Wikipedia’s relationship to academia and academics

I was recently quoted in an article for Science News about the relationship between academia and Wikipedia by Bethany Brookshire. I was asked to comment on a recent paper by MIT Sloan‘s Neil Thompson and Douglas Hanley who investigated the relationship between Wikipedia articles and scientific papers using examples from chemistry and econometrics. There are a bunch of studies on a similar topic (if you’re interested, here is a good place to start) and I’ve been working on this topic – but from a very different angle – for a qualitative study to be published soon. I thought I would share my answers to the interview questions here since many of them are questions that friends and colleagues ask regularly about citing Wikipedia articles and about quality issues on Wikipedia.

Have you ever edited Wikipedia articles?  What do you think of the process?
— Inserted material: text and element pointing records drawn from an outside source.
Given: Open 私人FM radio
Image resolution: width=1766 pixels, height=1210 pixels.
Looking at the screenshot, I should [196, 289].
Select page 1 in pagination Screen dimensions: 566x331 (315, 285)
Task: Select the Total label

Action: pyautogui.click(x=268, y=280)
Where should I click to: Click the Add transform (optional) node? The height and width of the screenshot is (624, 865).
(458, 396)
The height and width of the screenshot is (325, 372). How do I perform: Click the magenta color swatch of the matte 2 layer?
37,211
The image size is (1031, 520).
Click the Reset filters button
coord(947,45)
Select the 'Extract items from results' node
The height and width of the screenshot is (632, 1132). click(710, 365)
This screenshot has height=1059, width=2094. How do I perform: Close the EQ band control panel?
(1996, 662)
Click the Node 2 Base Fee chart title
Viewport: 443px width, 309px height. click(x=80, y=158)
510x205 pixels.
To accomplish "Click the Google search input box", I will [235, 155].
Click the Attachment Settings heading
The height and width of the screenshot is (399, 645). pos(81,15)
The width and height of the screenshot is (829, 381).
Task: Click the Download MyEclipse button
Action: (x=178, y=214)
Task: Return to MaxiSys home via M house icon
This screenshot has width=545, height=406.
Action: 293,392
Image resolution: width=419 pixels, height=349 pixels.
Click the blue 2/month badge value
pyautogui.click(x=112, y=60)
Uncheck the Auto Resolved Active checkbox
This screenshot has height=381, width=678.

Some, yes. Being a successful editor on English Wikipedia is a complicated process, particularly if you’re writing about topics that are either controversial or outside the purview of the majority of Western editors. Editing is complicated not only because it is technical (even with the excellent new tools that have been developed to support editing without having to learn wiki markup) – most of the complications come with knowing the norms, the rules and the power dynamics at play.

You’ve worked previously with Wikipedia on things like verification practices. What are the verification practices currently?

That’s a big question 🙂 Verification practices involve a complicated set of norms, rules and technologies. Editors may (or may not) verify their statements by checking sources, but the power of Wikipedia’s claim-making practice lies in the norms of questioning  unsourced claims using the “citation needed” tag and by any other editor being able to remove claims that they believe to be incorrect. This, of course, does not guarantee that every claim on Wikipedia is factually correct, but it does enable the dynamic labelling of unverified claims and the ability to set verification tasks in an iterative fashion.

Many people in academia view Wikipedia as an unreliable source and do not encourage students to use it. What do you think of this?

Academic use of sources is a very contextual practice. We refer to sources in our own papers and publications not only when we are supporting the claims they contain, but also when we dispute them. That’s the first point: even if Wikipedia was generally unreliable, that is not a good reason for denying its use. The second point is that Wikipedia can be a very reliable source for particular types of information. Affirming the claims made in a particular article, if that was our goal in using it, would require verifying the information that we are reinforcing through citation and in citing the particular version (the “oldid” in Wikipedia terms) that we are referring to. Wikipedia can be used very soundly by academics and students – we just need to do so carefully and with an understanding of the context of citation – something we should be doing generally, not only on Wikipedia.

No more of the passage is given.